JakeArmstrong
Here is the link to the data which is a web page containing delimited text file (";" as delimiter). I converted that to excel using power query.
Link to text file:
https://portal.amfiindia.com/DownloadNAVHistoryReport_Po.aspx?frmdt=21-May-2024
I copied and pasted text to excel and converted to a table named Table25.
Below is the text of my power query:
let
Source = Excel.CurrentWorkbook(){[Name="Table25"]}[Content],
#"Split Column by Delimiter" = Table.SplitColumn(Source, "Column1", Splitter.SplitTextByDelimiter(";", QuoteStyle.None), {"Column1.1", "Column1.2", "Column1.3", "Column1.4", "Column1.5", "Column1.6", "Column1.7", "Column1.8"}),
#"Changed Type" = Table.TransformColumnTypes(#"Split Column by Delimiter",{{"Column1.1", type text}, {"Column1.2", type text}, {"Column1.3", type text}, {"Column1.4", type text}, {"Column1.5", type text}, {"Column1.6", type text}, {"Column1.7", type text}, {"Column1.8", type text}}),
#"Promoted Headers" = Table.PromoteHeaders(#"Changed Type", [PromoteAllScalars=true]),
#"Changed Type1" = Table.TransformColumnTypes(#"Promoted Headers",{{"Scheme Code", type text}, {"Scheme Name", type text}, {"ISIN Div Payout/ISIN Growth", type text}, {"ISIN Div Reinvestment", type text}, {"Net Asset Value", type number}, {"Repurchase Price", type text}, {"Sale Price", type text}, {"Date", type date}}),
#"Added Custom" = Table.AddColumn(#"Changed Type1", "Scheme Type", each if [Scheme Code] is null then [Scheme Code] else if (Text.Contains([Scheme Code],"Open Ended") or Text.Contains([Scheme Code],"Close Ended")) then [Scheme Code] else null),
#"Filled Down" = Table.FillDown(#"Added Custom",{"Scheme Type"}),
#"Reordered Columns" = Table.ReorderColumns(#"Filled Down",{"Scheme Code", "Scheme Type", "Scheme Name", "ISIN Div Payout/ISIN Growth", "ISIN Div Reinvestment", "Net Asset Value", "Repurchase Price", "Sale Price", "Date"}),
#"Removed Columns" = Table.RemoveColumns(#"Reordered Columns",{"Scheme Code"}),
#"Removed Top Rows" = Table.Skip(#"Removed Columns",1),
#"Filtered Rows" = Table.SelectRows(#"Removed Top Rows", each ([Scheme Name] <> null))
in
#"Filtered Rows"
As an additional information, after data is split into columns with above PQ, I tried the new function on the column named "Scheme Type"
Repeating my function again here:
=REGEXEXTRACT(PQ___Python_Combo___2021[Scheme Type],AJ6,1,1) [AJ6 contains the pattern: ((?!(equity|hybrid|Solution Oriented|FOF|elss)).)*$]
Pattern used for excel function does not seem to cover "^" meaning beginning of the string in regular expression.
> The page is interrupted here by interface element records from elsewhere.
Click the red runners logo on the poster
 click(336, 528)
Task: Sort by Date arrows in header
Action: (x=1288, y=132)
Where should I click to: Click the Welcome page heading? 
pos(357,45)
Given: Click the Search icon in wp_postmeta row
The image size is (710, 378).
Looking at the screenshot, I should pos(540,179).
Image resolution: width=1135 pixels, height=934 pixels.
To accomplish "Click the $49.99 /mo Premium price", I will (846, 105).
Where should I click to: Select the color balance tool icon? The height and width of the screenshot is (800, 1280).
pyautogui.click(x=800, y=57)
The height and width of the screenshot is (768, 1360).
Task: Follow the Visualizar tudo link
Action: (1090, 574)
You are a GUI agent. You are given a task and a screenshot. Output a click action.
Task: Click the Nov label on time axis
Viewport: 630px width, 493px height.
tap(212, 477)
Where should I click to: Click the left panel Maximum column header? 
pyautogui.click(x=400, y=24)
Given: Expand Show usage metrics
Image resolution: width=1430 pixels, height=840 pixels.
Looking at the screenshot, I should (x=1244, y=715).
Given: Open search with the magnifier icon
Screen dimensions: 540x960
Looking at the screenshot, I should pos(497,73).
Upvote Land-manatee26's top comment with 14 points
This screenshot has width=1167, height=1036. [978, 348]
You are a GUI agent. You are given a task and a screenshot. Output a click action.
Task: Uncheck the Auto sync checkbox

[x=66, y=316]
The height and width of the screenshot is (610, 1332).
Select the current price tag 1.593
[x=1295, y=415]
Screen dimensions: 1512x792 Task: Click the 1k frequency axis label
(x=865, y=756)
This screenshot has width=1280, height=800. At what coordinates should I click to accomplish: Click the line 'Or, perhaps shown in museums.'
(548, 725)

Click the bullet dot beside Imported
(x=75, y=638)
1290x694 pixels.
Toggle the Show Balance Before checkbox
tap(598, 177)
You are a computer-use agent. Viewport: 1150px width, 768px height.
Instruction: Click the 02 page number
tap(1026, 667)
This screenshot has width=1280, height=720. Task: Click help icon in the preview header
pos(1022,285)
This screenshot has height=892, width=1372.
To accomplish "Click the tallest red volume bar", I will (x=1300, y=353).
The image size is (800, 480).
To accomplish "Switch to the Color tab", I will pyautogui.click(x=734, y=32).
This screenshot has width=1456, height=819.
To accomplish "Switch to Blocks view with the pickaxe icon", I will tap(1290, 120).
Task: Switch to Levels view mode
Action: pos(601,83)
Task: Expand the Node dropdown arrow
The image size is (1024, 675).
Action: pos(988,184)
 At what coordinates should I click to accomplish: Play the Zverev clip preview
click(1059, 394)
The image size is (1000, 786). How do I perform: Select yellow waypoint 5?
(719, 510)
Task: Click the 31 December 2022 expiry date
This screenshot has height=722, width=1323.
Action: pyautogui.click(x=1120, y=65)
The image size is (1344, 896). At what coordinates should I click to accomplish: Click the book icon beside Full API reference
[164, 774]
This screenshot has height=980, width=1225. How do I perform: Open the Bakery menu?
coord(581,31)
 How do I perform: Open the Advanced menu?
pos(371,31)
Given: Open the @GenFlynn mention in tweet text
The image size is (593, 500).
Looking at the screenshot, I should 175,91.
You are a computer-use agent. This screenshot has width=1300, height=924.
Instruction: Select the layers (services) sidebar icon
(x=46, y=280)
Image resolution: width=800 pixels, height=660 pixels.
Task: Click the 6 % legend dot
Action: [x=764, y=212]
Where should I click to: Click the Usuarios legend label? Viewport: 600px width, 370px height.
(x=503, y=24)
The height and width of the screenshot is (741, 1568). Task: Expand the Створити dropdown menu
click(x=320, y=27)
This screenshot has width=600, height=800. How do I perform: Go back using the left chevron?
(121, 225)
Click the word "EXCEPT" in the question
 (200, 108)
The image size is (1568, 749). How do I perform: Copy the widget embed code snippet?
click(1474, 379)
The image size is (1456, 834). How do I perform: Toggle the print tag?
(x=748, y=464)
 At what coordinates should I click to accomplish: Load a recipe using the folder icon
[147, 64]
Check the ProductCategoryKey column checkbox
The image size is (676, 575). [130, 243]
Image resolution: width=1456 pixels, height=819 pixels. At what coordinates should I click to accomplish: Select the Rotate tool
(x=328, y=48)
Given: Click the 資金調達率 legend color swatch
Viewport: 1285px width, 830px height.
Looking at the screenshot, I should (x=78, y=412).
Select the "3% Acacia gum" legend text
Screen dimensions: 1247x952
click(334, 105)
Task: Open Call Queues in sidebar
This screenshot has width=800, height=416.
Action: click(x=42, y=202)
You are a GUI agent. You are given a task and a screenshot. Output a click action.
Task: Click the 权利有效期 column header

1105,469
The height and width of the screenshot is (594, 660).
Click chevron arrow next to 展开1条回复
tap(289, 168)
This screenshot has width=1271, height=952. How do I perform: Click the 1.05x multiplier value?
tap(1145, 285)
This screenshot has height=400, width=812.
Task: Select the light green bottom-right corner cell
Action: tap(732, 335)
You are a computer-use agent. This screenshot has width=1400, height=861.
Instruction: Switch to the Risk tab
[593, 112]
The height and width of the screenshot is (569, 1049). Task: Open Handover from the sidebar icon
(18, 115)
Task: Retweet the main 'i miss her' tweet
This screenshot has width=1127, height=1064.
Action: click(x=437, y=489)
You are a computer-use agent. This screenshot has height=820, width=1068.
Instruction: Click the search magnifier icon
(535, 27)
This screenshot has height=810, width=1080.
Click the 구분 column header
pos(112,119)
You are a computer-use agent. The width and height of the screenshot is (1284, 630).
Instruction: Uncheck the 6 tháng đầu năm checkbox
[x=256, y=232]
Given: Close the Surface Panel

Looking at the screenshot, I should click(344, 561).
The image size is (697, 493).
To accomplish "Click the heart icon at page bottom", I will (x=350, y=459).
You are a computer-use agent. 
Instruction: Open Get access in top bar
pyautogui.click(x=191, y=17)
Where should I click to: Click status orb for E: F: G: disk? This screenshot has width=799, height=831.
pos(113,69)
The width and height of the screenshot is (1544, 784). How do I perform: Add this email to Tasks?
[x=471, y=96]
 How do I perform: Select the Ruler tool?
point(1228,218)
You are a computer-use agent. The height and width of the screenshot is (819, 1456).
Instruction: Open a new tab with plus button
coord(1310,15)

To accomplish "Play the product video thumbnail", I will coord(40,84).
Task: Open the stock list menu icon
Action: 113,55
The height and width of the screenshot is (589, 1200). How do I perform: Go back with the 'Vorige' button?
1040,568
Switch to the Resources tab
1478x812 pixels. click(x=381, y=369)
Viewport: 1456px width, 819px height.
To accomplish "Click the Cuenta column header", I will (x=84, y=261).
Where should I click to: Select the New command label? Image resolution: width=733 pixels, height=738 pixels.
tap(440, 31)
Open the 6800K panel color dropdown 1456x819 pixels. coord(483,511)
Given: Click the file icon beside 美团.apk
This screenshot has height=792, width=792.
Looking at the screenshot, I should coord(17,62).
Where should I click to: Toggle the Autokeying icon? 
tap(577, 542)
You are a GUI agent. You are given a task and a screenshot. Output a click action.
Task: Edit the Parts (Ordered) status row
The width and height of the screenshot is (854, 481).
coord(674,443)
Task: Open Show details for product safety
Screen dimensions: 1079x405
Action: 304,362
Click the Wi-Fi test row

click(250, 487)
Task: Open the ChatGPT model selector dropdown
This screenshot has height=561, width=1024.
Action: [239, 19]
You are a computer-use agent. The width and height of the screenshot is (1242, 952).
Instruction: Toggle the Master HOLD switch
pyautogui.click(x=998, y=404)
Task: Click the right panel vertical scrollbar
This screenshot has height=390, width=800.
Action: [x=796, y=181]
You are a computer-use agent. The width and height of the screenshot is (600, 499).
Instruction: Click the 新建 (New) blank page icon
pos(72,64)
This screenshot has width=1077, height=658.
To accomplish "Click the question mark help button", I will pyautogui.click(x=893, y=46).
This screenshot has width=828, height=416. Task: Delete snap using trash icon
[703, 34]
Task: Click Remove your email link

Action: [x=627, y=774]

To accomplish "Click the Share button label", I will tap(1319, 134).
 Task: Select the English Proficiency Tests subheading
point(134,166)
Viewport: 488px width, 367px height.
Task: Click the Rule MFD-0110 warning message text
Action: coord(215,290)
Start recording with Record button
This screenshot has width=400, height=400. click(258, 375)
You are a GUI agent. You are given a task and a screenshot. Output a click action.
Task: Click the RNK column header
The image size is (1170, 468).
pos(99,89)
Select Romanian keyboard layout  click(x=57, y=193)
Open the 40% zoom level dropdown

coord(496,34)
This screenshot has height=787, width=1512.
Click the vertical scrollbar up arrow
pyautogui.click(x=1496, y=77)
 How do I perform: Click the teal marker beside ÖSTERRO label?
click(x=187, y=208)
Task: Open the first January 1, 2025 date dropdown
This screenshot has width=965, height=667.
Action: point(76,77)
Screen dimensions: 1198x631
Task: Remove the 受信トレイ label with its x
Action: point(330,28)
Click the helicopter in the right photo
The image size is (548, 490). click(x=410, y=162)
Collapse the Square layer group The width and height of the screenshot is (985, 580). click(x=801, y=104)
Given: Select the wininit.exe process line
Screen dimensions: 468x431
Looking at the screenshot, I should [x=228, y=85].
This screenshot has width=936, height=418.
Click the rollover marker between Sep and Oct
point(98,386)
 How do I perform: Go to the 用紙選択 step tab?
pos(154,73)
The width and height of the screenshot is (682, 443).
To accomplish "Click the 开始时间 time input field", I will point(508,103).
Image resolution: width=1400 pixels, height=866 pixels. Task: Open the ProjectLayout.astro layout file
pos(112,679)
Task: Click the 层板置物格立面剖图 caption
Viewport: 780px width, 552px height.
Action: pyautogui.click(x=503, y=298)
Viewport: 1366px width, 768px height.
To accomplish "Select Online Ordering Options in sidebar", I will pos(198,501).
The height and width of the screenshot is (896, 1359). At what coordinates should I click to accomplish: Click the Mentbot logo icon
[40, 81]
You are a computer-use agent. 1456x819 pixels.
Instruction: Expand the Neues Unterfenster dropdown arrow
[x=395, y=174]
So I had to delete "^", else the function produced error.
The comparative Python pattern is:
(?i)^((?!(equity|hybrid|Solution Oriented|FOF|elss)).)*$ - where (?i) is for ignoring case sensitivity and ^ for start of the string. This pattern correctly returns data using python library re and that UDF was called via xlwings. Other details about that UDF can be found in my above responses.
Seems, excel is yet to support lookaheads / lookbehinds - Positive and Negative - (?=, ?!, ?<=, ?<!, etc.) or am I missing something?